Answer: Yes, y is a function of x. Explain
This is a question about how to use the Vertical Line Test to determine if a graph represents a function . The solving step is:

First, let's understand what the Vertical Line Test is all about! Imagine drawing a graph. If you can draw any straight up-and-down line (a vertical line) that crosses your graph more than once, then it's *not* a function. But if every single vertical line you draw only crosses the graph at most once, then it *is* a function! That's because a function means for every 'x' (input), there's only one 'y' (output).

Now let's look at our problem:
We have two parts to our graph:
1. `y = x + 1` when `x` is 0 or less (`x <= 0`).
2. `y = -x + 2` when `x` is greater than 0 (`x > 0`).

Let's think about what these look like:
* For the first part (`y = x + 1` for `x <= 0`): If `x` is 0, `y` is `0 + 1 = 1`. So the point `(0, 1)` is on our graph. If `x` is -1, `y` is 0. This part is a straight line going from `(0, 1)` down to the left.
* For the second part (`y = -x + 2` for `x > 0`): This line starts *after* `x` is 0. So, if `x` was *super close* to 0 (like 0.001), `y` would be super close to `2`. But the point `(0, 2)` itself is *not* actually on the graph because `x` has to be *greater* than 0, not equal to 0. This part is a straight line going from (imaginary) `(0, 2)` down to the right.

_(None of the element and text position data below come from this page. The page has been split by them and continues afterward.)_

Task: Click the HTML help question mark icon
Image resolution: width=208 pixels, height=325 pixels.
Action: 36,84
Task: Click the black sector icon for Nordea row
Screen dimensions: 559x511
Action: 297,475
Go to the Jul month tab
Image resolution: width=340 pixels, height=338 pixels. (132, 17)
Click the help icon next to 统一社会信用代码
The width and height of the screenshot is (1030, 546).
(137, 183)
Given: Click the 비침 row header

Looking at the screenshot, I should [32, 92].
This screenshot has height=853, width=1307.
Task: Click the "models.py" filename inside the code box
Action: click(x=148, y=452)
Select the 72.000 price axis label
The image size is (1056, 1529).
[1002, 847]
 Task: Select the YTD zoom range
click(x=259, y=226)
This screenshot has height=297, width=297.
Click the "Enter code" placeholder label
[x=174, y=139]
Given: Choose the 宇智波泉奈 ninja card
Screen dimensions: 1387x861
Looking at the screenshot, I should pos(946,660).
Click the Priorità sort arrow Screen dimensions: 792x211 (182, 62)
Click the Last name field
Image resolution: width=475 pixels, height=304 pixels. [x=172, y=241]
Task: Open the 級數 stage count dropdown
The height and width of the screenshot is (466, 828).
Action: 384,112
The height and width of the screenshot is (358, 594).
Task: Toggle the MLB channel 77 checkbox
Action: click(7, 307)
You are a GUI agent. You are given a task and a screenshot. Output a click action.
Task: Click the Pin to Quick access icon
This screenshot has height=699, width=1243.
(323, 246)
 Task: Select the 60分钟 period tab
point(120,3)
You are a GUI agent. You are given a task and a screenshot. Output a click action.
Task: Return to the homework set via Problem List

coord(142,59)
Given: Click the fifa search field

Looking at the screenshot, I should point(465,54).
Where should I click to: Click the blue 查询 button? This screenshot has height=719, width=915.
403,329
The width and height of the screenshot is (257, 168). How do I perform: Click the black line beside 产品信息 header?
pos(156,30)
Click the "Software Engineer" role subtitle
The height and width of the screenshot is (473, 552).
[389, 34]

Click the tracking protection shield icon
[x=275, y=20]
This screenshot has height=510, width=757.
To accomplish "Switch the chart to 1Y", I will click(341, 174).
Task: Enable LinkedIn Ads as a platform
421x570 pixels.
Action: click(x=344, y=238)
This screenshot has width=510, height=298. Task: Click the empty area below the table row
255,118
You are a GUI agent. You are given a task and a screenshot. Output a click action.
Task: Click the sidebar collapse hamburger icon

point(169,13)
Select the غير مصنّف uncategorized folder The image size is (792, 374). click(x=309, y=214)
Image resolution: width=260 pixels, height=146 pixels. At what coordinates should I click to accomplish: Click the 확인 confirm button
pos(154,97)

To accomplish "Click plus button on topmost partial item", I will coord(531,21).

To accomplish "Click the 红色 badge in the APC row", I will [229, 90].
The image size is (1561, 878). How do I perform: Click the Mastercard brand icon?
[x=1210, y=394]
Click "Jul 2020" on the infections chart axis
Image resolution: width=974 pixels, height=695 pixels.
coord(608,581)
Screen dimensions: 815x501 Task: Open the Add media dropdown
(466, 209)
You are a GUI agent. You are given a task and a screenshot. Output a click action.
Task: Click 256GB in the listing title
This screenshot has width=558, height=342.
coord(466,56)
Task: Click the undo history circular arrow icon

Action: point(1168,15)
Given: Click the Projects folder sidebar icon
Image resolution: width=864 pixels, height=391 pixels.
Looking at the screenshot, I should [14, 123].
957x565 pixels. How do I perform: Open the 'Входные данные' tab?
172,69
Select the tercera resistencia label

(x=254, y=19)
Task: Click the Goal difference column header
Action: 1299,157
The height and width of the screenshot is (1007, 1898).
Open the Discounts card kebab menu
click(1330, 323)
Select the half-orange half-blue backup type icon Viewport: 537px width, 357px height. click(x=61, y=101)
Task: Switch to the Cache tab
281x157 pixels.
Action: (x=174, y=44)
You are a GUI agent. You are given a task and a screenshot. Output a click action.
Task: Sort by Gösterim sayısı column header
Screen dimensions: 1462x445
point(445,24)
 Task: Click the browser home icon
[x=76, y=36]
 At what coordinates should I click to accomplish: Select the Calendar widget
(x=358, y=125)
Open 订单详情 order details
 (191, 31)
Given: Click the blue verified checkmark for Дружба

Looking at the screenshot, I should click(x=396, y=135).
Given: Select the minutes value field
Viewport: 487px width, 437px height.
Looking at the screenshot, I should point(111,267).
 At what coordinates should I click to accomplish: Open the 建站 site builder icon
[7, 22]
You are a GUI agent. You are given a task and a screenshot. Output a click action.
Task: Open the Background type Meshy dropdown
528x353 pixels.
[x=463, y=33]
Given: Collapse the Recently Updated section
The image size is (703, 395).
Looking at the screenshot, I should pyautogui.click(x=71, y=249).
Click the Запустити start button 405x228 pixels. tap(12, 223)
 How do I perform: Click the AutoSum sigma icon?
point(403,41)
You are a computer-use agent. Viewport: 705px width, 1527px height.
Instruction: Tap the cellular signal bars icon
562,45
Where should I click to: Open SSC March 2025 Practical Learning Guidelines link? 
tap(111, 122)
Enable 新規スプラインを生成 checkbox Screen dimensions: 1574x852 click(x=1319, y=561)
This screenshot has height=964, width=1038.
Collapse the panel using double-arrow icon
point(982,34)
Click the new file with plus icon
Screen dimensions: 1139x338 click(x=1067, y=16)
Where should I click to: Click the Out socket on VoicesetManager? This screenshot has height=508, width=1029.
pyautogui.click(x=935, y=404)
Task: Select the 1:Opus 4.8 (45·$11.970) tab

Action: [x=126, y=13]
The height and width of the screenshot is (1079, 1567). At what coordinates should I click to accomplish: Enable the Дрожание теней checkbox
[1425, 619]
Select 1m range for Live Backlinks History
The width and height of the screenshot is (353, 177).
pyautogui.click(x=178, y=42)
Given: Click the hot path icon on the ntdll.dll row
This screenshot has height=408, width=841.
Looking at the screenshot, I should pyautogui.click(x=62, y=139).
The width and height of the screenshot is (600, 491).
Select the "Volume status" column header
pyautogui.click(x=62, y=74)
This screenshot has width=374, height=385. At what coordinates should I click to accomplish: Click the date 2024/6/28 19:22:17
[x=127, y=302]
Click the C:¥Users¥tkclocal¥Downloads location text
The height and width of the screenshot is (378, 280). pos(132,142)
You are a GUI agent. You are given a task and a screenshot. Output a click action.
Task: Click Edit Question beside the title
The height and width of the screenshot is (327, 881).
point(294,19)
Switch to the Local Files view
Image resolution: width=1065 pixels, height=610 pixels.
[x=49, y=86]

Now, let's "draw" our vertical lines:
* If we draw a vertical line anywhere to the left of `x = 0` (like at `x = -1`), it only crosses the first part of the graph (`y = x + 1`).
* If we draw a vertical line anywhere to the right of `x = 0` (like at `x = 1`), it only crosses the second part of the graph (`y = -x + 2`).
* The trickiest spot is right at `x = 0`. If we draw a vertical line exactly at `x = 0`:
* The first rule (`y = x + 1` for `x <= 0`) tells us that `(0, 1)` is on the graph.
* The second rule (`y = -x + 2` for `x > 0`) does *not* include the point `(0, 2)`. It's like an open circle there.
So, at `x = 0`, our vertical line only hits the point `(0, 1)`. It doesn't hit `(0, 2)`.

Since no vertical line crosses the graph more than once, `y` *is* a function of `x`!